Türkiye'de adli işlemlerin uzun zaman aldığını belirten Çiçek, bunun büyük bir kısmının tebligat kanunundan kaynaklandığın anlattı.

Yurt dışında yaşayan ve sık sık adres değiştiren vatandaşlar, adrese dayalı kayıt sistemi de dikkate alındığında, bu kanunda, köklü bir değişiklik yapılması gerektiğini belirten Çiçek, Adalet Bakanlığının hazırladığı tasarının Bakanlar Kurulu'nda kabul edildiğini bildirdi.

Çiçek, Gazze için düzenlenen yardım kampanyalarına da değildi.

Bakan Çiçek, Gazze için Başbakanlık Türkiye Acil Durum Yönetimi Genel Müdürlüğünde 11 milyon 637 bin 453 TL, Milli Eğitim Bakanlığı bünyesinde öğrenci, öğretmen ve personel tarafından 19 milyon 725 bin TL, Diyanet İşleri Başkanlığının kampanyasıyla 28 milyon 700 bin TL, TRT'nin düzenlediği kampanya ile 2 milyon 957 bin TL olmak üzere, toplam 63 milyon 20 bin 149 TL yardım toplandığını duyurdu.

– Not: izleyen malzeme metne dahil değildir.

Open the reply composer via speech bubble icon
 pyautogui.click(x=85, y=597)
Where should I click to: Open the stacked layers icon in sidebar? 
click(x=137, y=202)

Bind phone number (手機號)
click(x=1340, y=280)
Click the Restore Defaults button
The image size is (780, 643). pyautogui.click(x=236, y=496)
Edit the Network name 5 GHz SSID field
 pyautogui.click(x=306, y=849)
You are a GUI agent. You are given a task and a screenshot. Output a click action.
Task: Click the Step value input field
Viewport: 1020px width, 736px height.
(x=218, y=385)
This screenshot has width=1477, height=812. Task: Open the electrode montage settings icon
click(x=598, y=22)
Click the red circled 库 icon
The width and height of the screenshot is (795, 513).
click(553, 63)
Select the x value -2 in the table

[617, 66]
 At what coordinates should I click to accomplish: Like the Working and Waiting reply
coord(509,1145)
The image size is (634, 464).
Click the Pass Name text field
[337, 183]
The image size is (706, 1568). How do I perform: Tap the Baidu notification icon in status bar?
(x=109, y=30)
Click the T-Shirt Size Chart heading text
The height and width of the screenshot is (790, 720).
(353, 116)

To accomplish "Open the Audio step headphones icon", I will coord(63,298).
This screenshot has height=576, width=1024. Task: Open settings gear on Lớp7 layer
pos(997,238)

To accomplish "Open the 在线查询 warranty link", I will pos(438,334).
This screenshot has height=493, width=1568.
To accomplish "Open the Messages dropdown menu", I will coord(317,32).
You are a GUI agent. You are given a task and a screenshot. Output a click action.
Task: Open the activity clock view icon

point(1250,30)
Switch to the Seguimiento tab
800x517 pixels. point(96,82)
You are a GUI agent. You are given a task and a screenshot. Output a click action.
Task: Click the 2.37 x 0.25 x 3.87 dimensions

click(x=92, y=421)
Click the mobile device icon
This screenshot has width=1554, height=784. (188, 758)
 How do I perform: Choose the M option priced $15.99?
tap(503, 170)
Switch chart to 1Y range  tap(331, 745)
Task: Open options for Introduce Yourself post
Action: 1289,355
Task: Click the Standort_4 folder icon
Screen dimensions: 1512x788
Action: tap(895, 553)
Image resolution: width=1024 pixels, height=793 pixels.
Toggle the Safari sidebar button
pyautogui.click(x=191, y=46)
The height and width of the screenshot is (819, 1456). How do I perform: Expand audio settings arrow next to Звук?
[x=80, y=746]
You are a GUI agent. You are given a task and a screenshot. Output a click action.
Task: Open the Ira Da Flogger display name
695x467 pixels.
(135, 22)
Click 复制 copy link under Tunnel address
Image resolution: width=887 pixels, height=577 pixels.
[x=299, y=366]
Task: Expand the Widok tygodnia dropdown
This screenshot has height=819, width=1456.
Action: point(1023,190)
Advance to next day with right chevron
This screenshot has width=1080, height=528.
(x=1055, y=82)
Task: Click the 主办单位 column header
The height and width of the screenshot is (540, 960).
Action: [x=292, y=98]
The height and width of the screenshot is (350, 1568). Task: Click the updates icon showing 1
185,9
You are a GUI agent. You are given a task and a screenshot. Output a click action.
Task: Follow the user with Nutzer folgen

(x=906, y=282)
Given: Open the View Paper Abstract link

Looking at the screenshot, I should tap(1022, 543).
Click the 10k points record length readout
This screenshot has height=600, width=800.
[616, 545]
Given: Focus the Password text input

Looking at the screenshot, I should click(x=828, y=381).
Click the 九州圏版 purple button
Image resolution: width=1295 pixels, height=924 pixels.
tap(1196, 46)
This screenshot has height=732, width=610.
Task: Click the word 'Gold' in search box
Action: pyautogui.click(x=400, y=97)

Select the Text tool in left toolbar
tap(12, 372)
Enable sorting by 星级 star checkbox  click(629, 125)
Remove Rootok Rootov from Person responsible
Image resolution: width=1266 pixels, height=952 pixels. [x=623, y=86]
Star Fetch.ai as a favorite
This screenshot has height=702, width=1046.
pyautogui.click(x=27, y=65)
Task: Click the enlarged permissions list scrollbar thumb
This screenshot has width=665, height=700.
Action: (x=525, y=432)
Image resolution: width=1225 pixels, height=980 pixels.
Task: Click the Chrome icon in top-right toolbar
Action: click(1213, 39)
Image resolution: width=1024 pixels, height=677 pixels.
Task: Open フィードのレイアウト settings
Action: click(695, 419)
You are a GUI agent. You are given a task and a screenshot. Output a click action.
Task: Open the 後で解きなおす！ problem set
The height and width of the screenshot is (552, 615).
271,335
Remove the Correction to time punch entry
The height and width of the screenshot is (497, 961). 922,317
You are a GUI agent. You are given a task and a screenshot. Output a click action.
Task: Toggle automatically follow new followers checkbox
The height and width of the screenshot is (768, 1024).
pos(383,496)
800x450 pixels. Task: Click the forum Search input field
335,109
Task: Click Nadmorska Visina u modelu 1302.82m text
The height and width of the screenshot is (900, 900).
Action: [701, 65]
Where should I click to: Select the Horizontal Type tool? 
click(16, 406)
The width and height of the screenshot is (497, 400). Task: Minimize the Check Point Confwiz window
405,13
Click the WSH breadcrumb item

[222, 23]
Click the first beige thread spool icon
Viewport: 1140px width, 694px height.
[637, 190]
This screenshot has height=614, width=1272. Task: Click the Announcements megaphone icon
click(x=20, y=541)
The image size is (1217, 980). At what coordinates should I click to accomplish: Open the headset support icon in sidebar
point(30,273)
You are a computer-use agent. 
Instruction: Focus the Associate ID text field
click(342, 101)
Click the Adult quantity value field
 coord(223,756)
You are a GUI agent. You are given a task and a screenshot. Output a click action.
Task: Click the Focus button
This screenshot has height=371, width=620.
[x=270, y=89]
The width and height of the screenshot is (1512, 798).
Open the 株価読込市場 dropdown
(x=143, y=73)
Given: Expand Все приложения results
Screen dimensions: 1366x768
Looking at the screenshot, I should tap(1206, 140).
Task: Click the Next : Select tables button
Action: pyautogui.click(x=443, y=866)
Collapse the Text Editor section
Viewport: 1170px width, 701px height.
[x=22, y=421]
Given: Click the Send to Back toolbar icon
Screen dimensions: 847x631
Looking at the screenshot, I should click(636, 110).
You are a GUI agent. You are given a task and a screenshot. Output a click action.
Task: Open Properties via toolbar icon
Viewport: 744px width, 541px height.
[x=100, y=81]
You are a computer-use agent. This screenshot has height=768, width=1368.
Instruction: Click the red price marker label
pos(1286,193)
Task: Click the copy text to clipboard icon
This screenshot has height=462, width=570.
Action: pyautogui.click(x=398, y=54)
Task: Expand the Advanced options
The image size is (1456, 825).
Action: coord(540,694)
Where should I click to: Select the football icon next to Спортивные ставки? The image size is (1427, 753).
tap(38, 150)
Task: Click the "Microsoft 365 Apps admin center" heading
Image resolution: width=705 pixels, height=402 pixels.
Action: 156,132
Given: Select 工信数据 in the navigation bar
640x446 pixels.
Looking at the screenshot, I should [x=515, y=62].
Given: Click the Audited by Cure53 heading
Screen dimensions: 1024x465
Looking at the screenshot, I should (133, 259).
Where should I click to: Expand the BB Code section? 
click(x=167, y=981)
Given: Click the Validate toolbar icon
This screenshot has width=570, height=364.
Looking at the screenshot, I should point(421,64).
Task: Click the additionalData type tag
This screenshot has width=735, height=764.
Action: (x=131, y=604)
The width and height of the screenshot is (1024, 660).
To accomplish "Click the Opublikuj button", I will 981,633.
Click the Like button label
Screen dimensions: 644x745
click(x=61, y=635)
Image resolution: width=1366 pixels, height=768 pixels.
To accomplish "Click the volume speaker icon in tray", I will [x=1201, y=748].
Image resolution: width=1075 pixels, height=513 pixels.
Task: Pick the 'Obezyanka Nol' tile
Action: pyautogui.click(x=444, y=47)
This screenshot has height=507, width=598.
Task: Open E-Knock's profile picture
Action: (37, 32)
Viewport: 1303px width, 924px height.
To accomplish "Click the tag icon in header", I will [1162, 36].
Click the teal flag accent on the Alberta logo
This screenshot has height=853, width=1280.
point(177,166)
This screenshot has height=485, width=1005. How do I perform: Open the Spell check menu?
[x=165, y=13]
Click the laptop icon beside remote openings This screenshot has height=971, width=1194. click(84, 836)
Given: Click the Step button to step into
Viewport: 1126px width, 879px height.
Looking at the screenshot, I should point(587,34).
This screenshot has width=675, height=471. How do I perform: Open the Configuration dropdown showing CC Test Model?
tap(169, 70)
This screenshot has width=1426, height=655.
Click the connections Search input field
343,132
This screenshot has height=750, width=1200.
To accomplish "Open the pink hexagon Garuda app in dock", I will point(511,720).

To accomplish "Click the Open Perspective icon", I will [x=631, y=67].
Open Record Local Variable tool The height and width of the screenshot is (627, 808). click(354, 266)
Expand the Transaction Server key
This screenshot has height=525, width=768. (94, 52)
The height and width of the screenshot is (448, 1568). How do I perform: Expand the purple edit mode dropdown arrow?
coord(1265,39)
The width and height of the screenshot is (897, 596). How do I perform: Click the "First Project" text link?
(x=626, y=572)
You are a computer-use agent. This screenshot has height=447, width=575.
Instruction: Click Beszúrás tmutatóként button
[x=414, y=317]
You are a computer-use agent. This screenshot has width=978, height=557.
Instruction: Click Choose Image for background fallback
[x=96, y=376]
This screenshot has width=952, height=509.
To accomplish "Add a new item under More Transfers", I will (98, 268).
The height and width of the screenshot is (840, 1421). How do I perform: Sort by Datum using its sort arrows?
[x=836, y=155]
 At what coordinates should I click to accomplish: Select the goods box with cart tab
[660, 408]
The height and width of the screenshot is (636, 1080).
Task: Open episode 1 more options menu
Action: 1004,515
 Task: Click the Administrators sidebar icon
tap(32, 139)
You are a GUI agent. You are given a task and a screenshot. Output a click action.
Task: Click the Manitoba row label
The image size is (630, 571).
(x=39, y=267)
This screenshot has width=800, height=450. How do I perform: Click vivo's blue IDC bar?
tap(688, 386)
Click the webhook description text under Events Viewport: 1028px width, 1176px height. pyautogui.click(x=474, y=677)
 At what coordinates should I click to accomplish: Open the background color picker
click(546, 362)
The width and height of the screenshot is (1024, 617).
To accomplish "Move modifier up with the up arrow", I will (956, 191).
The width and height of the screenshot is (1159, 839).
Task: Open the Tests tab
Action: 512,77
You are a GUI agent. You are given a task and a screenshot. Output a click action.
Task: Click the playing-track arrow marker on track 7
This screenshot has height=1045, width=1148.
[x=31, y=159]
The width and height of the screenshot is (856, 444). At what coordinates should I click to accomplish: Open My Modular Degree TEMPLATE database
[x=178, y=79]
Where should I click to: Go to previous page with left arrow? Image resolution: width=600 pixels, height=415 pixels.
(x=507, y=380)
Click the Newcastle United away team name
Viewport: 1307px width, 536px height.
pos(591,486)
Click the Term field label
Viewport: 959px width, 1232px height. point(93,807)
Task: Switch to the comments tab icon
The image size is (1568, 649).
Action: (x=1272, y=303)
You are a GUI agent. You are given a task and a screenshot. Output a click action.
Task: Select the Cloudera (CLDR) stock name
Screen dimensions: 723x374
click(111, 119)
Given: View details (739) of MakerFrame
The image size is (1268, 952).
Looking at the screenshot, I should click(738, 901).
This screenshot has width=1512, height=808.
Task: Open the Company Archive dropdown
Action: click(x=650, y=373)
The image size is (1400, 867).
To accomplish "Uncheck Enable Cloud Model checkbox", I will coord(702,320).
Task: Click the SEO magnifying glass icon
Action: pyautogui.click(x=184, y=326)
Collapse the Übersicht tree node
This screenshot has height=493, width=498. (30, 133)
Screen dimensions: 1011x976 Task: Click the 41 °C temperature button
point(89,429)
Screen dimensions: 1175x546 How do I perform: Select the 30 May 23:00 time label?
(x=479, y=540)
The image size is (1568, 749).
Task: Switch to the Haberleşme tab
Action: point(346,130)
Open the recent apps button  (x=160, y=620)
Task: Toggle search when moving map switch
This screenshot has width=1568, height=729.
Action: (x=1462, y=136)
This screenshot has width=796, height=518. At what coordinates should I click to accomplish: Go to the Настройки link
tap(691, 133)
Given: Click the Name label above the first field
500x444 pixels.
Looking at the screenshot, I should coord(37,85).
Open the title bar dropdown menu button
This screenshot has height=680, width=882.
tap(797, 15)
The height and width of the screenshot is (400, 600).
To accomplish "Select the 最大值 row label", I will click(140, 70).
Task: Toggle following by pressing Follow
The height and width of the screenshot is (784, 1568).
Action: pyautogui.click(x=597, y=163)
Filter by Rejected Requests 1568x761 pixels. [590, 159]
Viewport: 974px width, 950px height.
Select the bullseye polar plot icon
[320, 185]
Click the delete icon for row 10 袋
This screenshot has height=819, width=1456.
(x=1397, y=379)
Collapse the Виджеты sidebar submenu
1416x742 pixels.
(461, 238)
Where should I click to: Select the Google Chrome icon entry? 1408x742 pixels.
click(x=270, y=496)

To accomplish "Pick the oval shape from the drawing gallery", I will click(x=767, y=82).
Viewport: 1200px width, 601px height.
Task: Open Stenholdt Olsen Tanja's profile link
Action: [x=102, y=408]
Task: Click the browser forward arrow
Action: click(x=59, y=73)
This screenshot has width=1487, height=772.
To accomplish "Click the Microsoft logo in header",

Çiçek, bazı kuruluşların da ayni yardım yaptığını belirterek, 9 milyon 485 bin 564 TL tutarında gıda, ambulans, jeneratör, sağlık malzemesi gönderildiğini bildirerek, ''Daha önceki depremlerden de edindiğimiz tecrübe doğrultusunda toplanan yardımları, nakdi olarak göndermeyeceğiz. Finansman kaynağı olarak kullanacağız. Eğitim ve sağlık hizmetlerinde kullanacağız''
dedi.

SORULAR

Gazetecilerin sorularını da yanıtlayan Hükümet Sözcüsü Çiçek, ''İsrail ile yakın zamanda dolaylı ya da dolaysız bir temasınız olacak mı?'' sorusu üzerine, şunları söyledi:
''Bu ihtilaftan önce de çatışma öncesinde de çatışma sonrasında da taraflarla görüşebilen tek ülke biziz. Dolayısıyla bu görüşmelerde herhangi bir aksama falan olmadı, temaslar devam etti. Demin de söyledim, bizim bu olaya bakış açımız böyledir. Kimseye karşı özel tavrımız olmaz. Bizim karşı olduğumuz husus, bu trajedidir ve bununla ilgili politikalardır. Dolayısıyla gerekiyorsa bu görüşmeler her zaman yapılır ve yapılacaktır. Bu konuda herhangi bir kısıtlama da söz konusu olmaz, bizim tarafımızdan.''
Çiçek, ''Davos'taki bu gelişmelere ilişkin Başbakan'ın değerlendirmesi oldu mu?'' sorusuna karşılık, ''Bu değerlendirmeleri zaten en evvel Sayın Başbakan, hemen olayın akabinde Davos'ta yaptı. Biz geleceğe bakıyoruz artık. Söylenmesi gereken söylenmiştir. Yapılması gerekenler de orada ve ondan sonra yapılmıştır. Biz şimdi yarına bakalım. Bugün gitmek üzere zaten'' diye konuştu.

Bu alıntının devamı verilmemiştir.